## The problem
All of the data that follows should be retyped exactly as it appears.

──────

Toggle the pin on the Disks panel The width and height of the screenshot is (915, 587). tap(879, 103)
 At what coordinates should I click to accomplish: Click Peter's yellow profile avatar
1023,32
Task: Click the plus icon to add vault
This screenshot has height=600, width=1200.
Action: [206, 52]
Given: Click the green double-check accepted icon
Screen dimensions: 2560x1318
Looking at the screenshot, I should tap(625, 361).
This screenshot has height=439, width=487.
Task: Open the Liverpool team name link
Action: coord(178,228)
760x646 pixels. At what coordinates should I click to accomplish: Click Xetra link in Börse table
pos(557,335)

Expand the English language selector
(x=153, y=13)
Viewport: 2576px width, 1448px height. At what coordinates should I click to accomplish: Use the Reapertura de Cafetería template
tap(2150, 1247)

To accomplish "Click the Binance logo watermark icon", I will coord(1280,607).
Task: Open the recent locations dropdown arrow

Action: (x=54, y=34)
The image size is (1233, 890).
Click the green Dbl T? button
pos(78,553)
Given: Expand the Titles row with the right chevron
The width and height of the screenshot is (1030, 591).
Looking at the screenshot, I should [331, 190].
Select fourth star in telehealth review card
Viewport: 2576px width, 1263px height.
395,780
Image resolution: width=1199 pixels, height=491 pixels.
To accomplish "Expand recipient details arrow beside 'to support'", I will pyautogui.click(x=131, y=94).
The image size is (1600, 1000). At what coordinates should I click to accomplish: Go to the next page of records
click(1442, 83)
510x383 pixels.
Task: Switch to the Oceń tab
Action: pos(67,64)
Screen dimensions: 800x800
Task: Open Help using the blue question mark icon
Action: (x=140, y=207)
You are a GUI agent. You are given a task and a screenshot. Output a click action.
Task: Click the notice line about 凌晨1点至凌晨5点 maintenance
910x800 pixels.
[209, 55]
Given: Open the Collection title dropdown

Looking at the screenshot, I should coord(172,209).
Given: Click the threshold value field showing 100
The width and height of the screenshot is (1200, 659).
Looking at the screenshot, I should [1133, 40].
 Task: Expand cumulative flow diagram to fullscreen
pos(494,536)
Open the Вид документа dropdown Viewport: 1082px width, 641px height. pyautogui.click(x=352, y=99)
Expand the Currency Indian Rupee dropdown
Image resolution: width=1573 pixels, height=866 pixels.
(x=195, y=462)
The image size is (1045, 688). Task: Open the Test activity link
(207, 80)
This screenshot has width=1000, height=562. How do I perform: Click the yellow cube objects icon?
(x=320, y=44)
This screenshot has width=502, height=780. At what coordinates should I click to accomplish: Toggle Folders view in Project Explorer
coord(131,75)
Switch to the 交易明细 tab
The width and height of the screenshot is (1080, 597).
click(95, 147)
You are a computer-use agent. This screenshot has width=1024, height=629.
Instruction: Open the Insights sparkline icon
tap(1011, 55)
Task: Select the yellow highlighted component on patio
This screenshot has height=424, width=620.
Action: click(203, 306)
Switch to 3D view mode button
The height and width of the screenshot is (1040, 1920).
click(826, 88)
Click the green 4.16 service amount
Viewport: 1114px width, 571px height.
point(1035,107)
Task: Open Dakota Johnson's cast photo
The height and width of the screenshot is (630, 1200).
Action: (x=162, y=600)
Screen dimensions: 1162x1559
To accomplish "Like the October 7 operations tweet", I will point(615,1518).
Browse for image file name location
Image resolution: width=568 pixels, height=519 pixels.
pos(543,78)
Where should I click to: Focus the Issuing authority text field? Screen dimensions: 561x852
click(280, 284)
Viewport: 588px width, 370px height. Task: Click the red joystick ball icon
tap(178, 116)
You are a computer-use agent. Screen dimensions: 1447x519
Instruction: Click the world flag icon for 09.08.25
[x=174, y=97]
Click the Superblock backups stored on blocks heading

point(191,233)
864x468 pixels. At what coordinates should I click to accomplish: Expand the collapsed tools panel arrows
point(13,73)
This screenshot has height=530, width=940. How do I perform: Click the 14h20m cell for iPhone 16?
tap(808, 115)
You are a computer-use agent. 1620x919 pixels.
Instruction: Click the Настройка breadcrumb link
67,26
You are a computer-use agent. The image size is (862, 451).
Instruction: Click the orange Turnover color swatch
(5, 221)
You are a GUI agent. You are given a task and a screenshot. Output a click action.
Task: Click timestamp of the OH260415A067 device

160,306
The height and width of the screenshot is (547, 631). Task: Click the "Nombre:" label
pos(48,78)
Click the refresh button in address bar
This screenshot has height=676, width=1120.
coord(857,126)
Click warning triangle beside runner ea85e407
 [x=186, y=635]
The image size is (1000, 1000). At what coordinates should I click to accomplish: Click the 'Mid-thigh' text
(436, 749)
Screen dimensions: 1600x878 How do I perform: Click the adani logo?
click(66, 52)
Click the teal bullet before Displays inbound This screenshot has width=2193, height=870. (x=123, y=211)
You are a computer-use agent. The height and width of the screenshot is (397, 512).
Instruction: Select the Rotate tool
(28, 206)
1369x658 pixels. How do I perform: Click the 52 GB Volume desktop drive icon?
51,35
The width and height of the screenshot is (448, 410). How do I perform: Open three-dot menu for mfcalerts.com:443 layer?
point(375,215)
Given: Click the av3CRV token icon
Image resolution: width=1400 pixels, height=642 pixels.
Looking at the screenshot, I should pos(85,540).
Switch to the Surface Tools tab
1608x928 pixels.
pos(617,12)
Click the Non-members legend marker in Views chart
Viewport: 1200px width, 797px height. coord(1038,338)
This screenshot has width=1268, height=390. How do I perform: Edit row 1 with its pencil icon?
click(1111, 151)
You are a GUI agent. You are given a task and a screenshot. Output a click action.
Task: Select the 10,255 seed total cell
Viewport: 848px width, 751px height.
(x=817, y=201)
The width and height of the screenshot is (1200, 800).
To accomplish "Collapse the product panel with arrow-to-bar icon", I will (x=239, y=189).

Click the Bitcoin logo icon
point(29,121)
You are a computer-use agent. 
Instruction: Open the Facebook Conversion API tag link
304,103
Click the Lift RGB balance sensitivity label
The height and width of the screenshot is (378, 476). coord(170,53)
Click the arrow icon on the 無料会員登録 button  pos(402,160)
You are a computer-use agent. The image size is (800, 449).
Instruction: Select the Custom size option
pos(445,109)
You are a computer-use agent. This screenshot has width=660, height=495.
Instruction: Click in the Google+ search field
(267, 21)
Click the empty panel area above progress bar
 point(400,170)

──────

## Task output
Toggle the pin on the Disks panel The width and height of the screenshot is (915, 587). tap(879, 103)
 At what coordinates should I click to accomplish: Click Peter's yellow profile avatar
1023,32
Task: Click the plus icon to add vault
This screenshot has height=600, width=1200.
Action: [206, 52]
Given: Click the green double-check accepted icon
Screen dimensions: 2560x1318
Looking at the screenshot, I should tap(625, 361).
This screenshot has height=439, width=487.
Task: Open the Liverpool team name link
Action: coord(178,228)
760x646 pixels. At what coordinates should I click to accomplish: Click Xetra link in Börse table
pos(557,335)

Expand the English language selector
(x=153, y=13)
Viewport: 2576px width, 1448px height. At what coordinates should I click to accomplish: Use the Reapertura de Cafetería template
tap(2150, 1247)

To accomplish "Click the Binance logo watermark icon", I will coord(1280,607).
Task: Open the recent locations dropdown arrow

Action: (x=54, y=34)
The image size is (1233, 890).
Click the green Dbl T? button
pos(78,553)
Given: Expand the Titles row with the right chevron
The width and height of the screenshot is (1030, 591).
Looking at the screenshot, I should [331, 190].
Select fourth star in telehealth review card
Viewport: 2576px width, 1263px height.
395,780
Image resolution: width=1199 pixels, height=491 pixels.
To accomplish "Expand recipient details arrow beside 'to support'", I will pyautogui.click(x=131, y=94).
The image size is (1600, 1000). At what coordinates should I click to accomplish: Go to the next page of records
click(1442, 83)
510x383 pixels.
Task: Switch to the Oceń tab
Action: pos(67,64)
Screen dimensions: 800x800
Task: Open Help using the blue question mark icon
Action: (x=140, y=207)
You are a GUI agent. You are given a task and a screenshot. Output a click action.
Task: Click the notice line about 凌晨1点至凌晨5点 maintenance
910x800 pixels.
[209, 55]
Given: Open the Collection title dropdown

Looking at the screenshot, I should coord(172,209).
Given: Click the threshold value field showing 100
The width and height of the screenshot is (1200, 659).
Looking at the screenshot, I should [1133, 40].
 Task: Expand cumulative flow diagram to fullscreen
pos(494,536)
Open the Вид документа dropdown Viewport: 1082px width, 641px height. pyautogui.click(x=352, y=99)
Expand the Currency Indian Rupee dropdown
Image resolution: width=1573 pixels, height=866 pixels.
(x=195, y=462)
The image size is (1045, 688). Task: Open the Test activity link
(207, 80)
This screenshot has width=1000, height=562. How do I perform: Click the yellow cube objects icon?
(x=320, y=44)
This screenshot has width=502, height=780. At what coordinates should I click to accomplish: Toggle Folders view in Project Explorer
coord(131,75)
Switch to the 交易明细 tab
The width and height of the screenshot is (1080, 597).
click(95, 147)
You are a computer-use agent. This screenshot has width=1024, height=629.
Instruction: Open the Insights sparkline icon
tap(1011, 55)
Task: Select the yellow highlighted component on patio
This screenshot has height=424, width=620.
Action: click(203, 306)
Switch to 3D view mode button
The height and width of the screenshot is (1040, 1920).
click(826, 88)
Click the green 4.16 service amount
Viewport: 1114px width, 571px height.
point(1035,107)
Task: Open Dakota Johnson's cast photo
The height and width of the screenshot is (630, 1200).
Action: (x=162, y=600)
Screen dimensions: 1162x1559
To accomplish "Like the October 7 operations tweet", I will point(615,1518).
Browse for image file name location
Image resolution: width=568 pixels, height=519 pixels.
pos(543,78)
Where should I click to: Focus the Issuing authority text field? Screen dimensions: 561x852
click(280, 284)
Viewport: 588px width, 370px height. Task: Click the red joystick ball icon
tap(178, 116)
You are a computer-use agent. Screen dimensions: 1447x519
Instruction: Click the world flag icon for 09.08.25
[x=174, y=97]
Click the Superblock backups stored on blocks heading

point(191,233)
864x468 pixels. At what coordinates should I click to accomplish: Expand the collapsed tools panel arrows
point(13,73)
This screenshot has height=530, width=940. How do I perform: Click the 14h20m cell for iPhone 16?
tap(808, 115)
You are a computer-use agent. 1620x919 pixels.
Instruction: Click the Настройка breadcrumb link
67,26
You are a computer-use agent. The image size is (862, 451).
Instruction: Click the orange Turnover color swatch
(5, 221)
You are a GUI agent. You are given a task and a screenshot. Output a click action.
Task: Click timestamp of the OH260415A067 device

160,306
The height and width of the screenshot is (547, 631). Task: Click the "Nombre:" label
pos(48,78)
Click the refresh button in address bar
This screenshot has height=676, width=1120.
coord(857,126)
Click warning triangle beside runner ea85e407
 [x=186, y=635]
The image size is (1000, 1000). At what coordinates should I click to accomplish: Click the 'Mid-thigh' text
(436, 749)
Screen dimensions: 1600x878 How do I perform: Click the adani logo?
click(66, 52)
Click the teal bullet before Displays inbound This screenshot has width=2193, height=870. (x=123, y=211)
You are a computer-use agent. The height and width of the screenshot is (397, 512).
Instruction: Select the Rotate tool
(28, 206)
1369x658 pixels. How do I perform: Click the 52 GB Volume desktop drive icon?
51,35
The width and height of the screenshot is (448, 410). How do I perform: Open three-dot menu for mfcalerts.com:443 layer?
point(375,215)
Given: Click the av3CRV token icon
Image resolution: width=1400 pixels, height=642 pixels.
Looking at the screenshot, I should pos(85,540).
Switch to the Surface Tools tab
1608x928 pixels.
pos(617,12)
Click the Non-members legend marker in Views chart
Viewport: 1200px width, 797px height. coord(1038,338)
This screenshot has width=1268, height=390. How do I perform: Edit row 1 with its pencil icon?
click(1111, 151)
You are a GUI agent. You are given a task and a screenshot. Output a click action.
Task: Select the 10,255 seed total cell
Viewport: 848px width, 751px height.
(x=817, y=201)
The width and height of the screenshot is (1200, 800).
To accomplish "Collapse the product panel with arrow-to-bar icon", I will (x=239, y=189).

Click the Bitcoin logo icon
point(29,121)
You are a computer-use agent. 
Instruction: Open the Facebook Conversion API tag link
304,103
Click the Lift RGB balance sensitivity label
The height and width of the screenshot is (378, 476). coord(170,53)
Click the arrow icon on the 無料会員登録 button  pos(402,160)
You are a computer-use agent. The image size is (800, 449).
Instruction: Select the Custom size option
pos(445,109)
You are a computer-use agent. This screenshot has width=660, height=495.
Instruction: Click in the Google+ search field
(267, 21)
Click the empty panel area above progress bar
 point(400,170)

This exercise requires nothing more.